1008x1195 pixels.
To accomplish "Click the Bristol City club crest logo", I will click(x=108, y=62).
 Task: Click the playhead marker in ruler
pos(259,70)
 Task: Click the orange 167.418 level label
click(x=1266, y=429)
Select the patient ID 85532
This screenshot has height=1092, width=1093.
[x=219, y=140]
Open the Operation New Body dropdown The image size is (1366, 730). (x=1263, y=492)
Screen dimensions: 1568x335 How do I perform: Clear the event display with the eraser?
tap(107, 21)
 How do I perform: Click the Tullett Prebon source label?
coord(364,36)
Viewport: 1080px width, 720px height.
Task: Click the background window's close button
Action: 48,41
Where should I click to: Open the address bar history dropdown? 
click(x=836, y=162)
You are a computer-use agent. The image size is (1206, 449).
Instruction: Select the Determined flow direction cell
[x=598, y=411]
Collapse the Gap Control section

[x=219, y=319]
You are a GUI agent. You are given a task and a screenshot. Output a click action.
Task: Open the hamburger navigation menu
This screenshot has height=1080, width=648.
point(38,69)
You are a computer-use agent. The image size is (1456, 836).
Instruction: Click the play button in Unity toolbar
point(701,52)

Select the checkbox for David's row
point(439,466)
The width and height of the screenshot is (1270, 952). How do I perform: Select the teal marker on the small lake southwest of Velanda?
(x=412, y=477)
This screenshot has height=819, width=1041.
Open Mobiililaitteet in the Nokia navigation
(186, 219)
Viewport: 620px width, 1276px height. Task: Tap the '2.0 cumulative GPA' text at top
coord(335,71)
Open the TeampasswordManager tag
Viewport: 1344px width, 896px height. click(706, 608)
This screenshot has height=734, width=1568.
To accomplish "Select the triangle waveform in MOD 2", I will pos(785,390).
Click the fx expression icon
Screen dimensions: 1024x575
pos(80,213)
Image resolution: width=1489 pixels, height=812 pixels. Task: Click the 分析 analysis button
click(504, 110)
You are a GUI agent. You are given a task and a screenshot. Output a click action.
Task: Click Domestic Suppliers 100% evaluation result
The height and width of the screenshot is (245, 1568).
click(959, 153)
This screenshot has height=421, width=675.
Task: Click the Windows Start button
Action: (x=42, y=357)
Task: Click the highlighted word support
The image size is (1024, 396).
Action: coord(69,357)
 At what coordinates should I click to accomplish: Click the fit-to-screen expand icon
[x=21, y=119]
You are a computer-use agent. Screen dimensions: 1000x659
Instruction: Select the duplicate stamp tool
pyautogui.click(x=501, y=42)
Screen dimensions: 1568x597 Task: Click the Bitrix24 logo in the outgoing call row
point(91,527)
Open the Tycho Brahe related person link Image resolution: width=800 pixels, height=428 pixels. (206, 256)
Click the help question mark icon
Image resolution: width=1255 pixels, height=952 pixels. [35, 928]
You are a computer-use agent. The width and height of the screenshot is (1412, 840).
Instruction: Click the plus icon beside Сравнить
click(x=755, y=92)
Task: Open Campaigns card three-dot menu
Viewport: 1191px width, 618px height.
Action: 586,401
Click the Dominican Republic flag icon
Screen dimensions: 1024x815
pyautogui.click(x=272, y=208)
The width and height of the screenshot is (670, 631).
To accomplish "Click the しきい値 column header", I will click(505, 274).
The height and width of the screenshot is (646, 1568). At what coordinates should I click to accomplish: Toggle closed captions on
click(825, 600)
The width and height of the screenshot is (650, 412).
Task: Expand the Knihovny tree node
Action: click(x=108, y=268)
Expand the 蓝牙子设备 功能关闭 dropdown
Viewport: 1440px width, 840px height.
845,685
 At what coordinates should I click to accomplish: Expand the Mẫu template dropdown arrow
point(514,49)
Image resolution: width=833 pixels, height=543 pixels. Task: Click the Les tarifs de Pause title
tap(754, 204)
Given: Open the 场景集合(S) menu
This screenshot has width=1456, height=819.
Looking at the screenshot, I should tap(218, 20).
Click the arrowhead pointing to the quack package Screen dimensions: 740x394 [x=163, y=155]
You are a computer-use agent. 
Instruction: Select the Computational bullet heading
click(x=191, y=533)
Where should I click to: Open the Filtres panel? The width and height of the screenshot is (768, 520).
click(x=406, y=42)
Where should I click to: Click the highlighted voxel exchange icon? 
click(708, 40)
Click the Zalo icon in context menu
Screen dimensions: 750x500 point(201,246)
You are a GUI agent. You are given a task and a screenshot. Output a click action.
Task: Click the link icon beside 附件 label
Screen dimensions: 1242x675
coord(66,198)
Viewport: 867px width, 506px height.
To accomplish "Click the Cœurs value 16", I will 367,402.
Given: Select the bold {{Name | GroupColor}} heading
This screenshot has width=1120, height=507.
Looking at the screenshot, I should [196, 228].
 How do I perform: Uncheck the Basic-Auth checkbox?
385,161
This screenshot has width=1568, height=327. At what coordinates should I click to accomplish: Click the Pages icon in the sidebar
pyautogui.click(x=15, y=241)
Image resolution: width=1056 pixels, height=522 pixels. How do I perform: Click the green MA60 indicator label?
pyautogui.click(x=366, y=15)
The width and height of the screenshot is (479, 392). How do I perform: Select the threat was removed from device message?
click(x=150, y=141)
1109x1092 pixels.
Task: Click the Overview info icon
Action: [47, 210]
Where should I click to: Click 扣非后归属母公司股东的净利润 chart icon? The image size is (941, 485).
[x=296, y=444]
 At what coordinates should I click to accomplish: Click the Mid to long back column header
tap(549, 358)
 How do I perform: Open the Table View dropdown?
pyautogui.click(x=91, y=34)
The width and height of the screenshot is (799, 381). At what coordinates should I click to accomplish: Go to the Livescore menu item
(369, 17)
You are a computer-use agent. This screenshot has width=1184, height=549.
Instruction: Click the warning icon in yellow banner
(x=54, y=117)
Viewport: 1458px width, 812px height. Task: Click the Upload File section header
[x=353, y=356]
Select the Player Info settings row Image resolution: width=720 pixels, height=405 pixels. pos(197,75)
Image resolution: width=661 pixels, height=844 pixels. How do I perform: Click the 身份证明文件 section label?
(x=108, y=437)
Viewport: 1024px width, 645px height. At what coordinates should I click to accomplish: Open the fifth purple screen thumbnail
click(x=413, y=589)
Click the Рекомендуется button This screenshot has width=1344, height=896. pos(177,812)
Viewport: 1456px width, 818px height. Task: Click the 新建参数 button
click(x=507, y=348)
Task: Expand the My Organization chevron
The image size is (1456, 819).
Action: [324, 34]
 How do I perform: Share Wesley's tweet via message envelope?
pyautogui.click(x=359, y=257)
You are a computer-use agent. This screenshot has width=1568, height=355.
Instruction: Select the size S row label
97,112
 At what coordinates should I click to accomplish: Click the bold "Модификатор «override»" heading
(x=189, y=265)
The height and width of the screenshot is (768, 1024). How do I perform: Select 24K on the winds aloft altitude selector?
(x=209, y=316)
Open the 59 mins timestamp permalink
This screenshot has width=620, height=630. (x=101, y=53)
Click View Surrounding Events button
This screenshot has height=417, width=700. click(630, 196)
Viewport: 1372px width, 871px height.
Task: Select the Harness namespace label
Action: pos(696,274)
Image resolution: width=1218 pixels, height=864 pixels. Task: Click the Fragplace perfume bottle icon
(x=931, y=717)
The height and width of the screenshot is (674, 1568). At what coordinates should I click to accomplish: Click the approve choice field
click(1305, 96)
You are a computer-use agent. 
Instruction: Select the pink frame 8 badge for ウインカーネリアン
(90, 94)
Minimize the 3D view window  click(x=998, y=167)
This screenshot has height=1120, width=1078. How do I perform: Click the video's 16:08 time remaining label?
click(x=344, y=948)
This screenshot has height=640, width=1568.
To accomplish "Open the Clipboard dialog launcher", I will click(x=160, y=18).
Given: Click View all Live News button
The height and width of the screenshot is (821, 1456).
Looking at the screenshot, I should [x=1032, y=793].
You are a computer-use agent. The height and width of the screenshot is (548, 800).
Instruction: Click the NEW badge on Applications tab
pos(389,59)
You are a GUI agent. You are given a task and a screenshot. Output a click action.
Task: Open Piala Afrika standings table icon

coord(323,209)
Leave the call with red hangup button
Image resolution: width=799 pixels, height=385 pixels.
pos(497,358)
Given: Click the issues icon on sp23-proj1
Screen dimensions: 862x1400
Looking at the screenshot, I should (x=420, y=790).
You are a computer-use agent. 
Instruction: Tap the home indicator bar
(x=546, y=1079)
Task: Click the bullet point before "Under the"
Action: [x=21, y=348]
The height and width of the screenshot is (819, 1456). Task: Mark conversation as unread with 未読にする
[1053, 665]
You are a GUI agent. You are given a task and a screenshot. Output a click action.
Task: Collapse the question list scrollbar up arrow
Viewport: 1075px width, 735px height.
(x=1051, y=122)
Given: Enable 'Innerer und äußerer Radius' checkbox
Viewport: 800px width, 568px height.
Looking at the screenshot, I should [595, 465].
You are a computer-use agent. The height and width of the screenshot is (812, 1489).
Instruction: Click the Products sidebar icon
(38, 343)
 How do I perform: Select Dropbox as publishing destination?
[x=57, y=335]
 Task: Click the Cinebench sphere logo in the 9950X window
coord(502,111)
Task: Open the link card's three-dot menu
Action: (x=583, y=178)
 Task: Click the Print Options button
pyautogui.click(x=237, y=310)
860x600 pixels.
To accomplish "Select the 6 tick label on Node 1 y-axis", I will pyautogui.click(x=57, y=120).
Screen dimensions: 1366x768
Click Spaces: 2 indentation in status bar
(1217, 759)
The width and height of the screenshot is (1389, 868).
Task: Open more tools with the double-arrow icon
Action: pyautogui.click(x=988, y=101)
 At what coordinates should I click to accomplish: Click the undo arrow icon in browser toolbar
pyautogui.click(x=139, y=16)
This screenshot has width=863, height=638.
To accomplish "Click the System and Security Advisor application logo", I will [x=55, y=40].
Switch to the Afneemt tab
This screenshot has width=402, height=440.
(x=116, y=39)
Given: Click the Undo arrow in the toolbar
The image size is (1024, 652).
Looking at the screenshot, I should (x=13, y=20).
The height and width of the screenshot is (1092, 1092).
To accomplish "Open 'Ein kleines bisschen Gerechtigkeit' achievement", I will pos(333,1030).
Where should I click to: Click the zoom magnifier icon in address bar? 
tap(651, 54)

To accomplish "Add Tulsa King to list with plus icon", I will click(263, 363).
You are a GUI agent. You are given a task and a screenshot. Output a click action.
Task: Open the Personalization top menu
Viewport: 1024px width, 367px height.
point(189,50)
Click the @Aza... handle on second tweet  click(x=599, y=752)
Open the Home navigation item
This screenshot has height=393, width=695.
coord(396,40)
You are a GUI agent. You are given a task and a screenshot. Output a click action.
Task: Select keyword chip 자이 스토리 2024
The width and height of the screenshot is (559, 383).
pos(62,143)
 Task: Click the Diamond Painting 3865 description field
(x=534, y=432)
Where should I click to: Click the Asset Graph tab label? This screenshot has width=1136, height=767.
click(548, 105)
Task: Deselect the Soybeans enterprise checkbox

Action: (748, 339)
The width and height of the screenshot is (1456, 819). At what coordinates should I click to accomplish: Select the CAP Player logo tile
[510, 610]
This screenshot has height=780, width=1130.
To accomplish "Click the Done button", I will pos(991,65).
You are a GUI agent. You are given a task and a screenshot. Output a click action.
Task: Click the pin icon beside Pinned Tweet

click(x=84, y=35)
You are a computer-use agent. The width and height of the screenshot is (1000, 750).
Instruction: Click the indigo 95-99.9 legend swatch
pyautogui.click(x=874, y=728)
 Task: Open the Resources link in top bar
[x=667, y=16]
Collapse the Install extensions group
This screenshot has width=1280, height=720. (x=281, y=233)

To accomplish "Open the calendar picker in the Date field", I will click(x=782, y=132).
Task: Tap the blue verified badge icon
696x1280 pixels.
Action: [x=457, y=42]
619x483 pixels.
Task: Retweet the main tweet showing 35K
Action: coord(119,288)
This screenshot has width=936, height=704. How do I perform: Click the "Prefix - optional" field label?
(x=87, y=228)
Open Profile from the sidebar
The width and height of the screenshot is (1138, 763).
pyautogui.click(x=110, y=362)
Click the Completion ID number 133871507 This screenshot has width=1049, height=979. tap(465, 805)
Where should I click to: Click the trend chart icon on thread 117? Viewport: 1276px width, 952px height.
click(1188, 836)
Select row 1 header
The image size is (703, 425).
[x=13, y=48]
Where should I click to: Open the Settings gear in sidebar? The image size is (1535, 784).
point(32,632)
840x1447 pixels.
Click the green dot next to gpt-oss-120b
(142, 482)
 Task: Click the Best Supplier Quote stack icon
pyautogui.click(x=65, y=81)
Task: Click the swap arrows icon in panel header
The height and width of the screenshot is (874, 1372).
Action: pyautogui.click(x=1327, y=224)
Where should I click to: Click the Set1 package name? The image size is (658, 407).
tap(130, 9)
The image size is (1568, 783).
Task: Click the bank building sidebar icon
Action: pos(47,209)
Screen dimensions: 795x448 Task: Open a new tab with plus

────

# Task details
Write out the listing lines from the one containing "You are a computer-use agent. Screen" through the one containing "Open the Tycho", inclusive, reproducing each line verbatim.

# Output below
You are a computer-use agent. Screen dimensions: 1000x659
Instruction: Select the duplicate stamp tool
pyautogui.click(x=501, y=42)
Screen dimensions: 1568x597 Task: Click the Bitrix24 logo in the outgoing call row
point(91,527)
Open the Tycho Brahe related person link Image resolution: width=800 pixels, height=428 pixels. (206, 256)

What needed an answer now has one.